After a bit of thinking and just for handling a sequence of strings I came up
with this:
<xsl:function name="my:powerset" as="xs:string*">
<xsl:param name="seq" as="xs:string+"/>
<xsl:variable name="N" select="count($seq)" as="xs:integer"/>
<xsl:sequence select="
for $i in 0 to xs:integer(math:pow(2, $N)) - 1
return string-join(
for $j in 1 to $N
return (
if ($i idiv math:pow(2, $j -1) mod 2 eq 1)
then $seq[$j]
else ()
)
, '')
"/>
</xsl:function>
No recursion necessary, and not too difficult to follow.
my:powerset(('A','B','C','D')) creates: '', 'A', 'B', 'AB', 'C', 'AC', 'BC',
'ABC', 'D', 'AD', 'BD', 'ABD', 'CD', 'ACD', 'BCD', 'ABCD'
Best regards,
- Michael Müller-Hillebrand
Am 30.09.2021 um 16:37 schrieb Michael Kay mike(_at_)saxonica(_dot_)com
<xsl-list-service(_at_)lists(_dot_)mulberrytech(_dot_)com>:
There's a nice algorithm here
https://www.geeksforgeeks.org/power-set/
which abstracts to
for $i in 1 to math:pow(2, count($input))
return combination($i)
where combination($i) includes or excludes each $input[$N] depending on
whether bit $N is set in $i, which you can determine using bin:shift() from
the EXPath binary module.
Michael Kay
On 30 Sep 2021, at 15:20, Michael Müller-Hillebrand mmh(_at_)docufy(_dot_)de
<xsl-list-service(_at_)lists(_dot_)mulberrytech(_dot_)com> wrote:
Good afternoon,
I have a sequence of items and I need all combinations (not permutations) in
all possible lengths.
I saw what I want described as "powerset" in the Python docs:
powerset([1,2,3]) --> () (1,) (2,) (3,) (1,2) (1,3) (2,3) (1,2,3)
In XPath notation and based on strings:
my:powerset(('A','B','C','D'))
This sequence of 4 items should result in a sequence of 16 strings (order
not important) representing all possible combinations: 'ABCD', 'ABC', 'ABD',
'ACD', 'AB', 'AC', 'AD', 'A', 'BCD', 'BC', 'BD', 'B', 'CD', 'C', 'D', ''
Or more general, the result could be an array of sequences.

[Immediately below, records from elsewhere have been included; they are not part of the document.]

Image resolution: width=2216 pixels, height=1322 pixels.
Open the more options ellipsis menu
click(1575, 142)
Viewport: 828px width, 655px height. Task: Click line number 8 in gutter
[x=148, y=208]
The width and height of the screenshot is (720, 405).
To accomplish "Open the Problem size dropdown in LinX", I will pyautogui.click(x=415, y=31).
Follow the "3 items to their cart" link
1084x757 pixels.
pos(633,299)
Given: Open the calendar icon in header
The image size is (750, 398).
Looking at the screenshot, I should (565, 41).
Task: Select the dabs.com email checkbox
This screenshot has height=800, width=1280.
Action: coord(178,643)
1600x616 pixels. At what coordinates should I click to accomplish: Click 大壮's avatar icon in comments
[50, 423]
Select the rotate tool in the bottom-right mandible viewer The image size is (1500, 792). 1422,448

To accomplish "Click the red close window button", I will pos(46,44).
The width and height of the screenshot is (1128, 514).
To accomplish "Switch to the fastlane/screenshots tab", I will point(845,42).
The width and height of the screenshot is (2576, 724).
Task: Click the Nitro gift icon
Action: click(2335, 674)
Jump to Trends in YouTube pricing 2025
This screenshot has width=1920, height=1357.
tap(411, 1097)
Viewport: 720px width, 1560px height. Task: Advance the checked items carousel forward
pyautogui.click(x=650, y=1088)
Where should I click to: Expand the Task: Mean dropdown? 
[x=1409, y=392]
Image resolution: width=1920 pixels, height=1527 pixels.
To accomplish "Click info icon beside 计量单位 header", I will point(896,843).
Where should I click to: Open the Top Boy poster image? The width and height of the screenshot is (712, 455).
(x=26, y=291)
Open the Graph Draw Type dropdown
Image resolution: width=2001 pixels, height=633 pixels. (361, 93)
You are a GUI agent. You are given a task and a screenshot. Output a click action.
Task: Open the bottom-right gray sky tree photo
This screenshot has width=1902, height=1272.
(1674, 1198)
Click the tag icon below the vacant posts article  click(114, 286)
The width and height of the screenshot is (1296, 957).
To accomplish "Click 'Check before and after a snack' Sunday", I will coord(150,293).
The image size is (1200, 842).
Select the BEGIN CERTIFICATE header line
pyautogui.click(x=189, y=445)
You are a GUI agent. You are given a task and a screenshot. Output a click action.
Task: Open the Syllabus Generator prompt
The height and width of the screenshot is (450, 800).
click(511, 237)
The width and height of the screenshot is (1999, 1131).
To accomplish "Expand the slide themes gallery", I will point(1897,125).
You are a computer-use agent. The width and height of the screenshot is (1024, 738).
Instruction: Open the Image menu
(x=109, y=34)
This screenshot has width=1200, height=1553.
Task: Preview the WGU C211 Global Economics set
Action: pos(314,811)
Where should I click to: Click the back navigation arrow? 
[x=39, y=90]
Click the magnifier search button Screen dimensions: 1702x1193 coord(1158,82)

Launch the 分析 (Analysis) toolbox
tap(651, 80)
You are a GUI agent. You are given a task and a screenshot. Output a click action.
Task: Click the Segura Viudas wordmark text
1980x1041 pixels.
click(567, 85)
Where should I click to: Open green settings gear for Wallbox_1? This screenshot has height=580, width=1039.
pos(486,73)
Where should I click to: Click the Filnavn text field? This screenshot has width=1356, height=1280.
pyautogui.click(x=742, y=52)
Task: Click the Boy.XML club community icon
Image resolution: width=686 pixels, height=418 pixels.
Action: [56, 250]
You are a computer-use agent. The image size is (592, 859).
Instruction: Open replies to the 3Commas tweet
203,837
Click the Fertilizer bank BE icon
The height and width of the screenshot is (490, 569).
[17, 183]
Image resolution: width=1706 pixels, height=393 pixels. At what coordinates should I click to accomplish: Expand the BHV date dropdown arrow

To get this as a solution in XSLT/XPath I am currently fiddling around with
a recursive function including head() and tail() and count() but I have the
impression I am overcomplicating things.
I am wondering, if this is a use case for fold-left() or if I should rather
think of a filter that drops 0, 1, 2 or 3 items from the sequence. Or is
there a well-known algorithm with a cool name?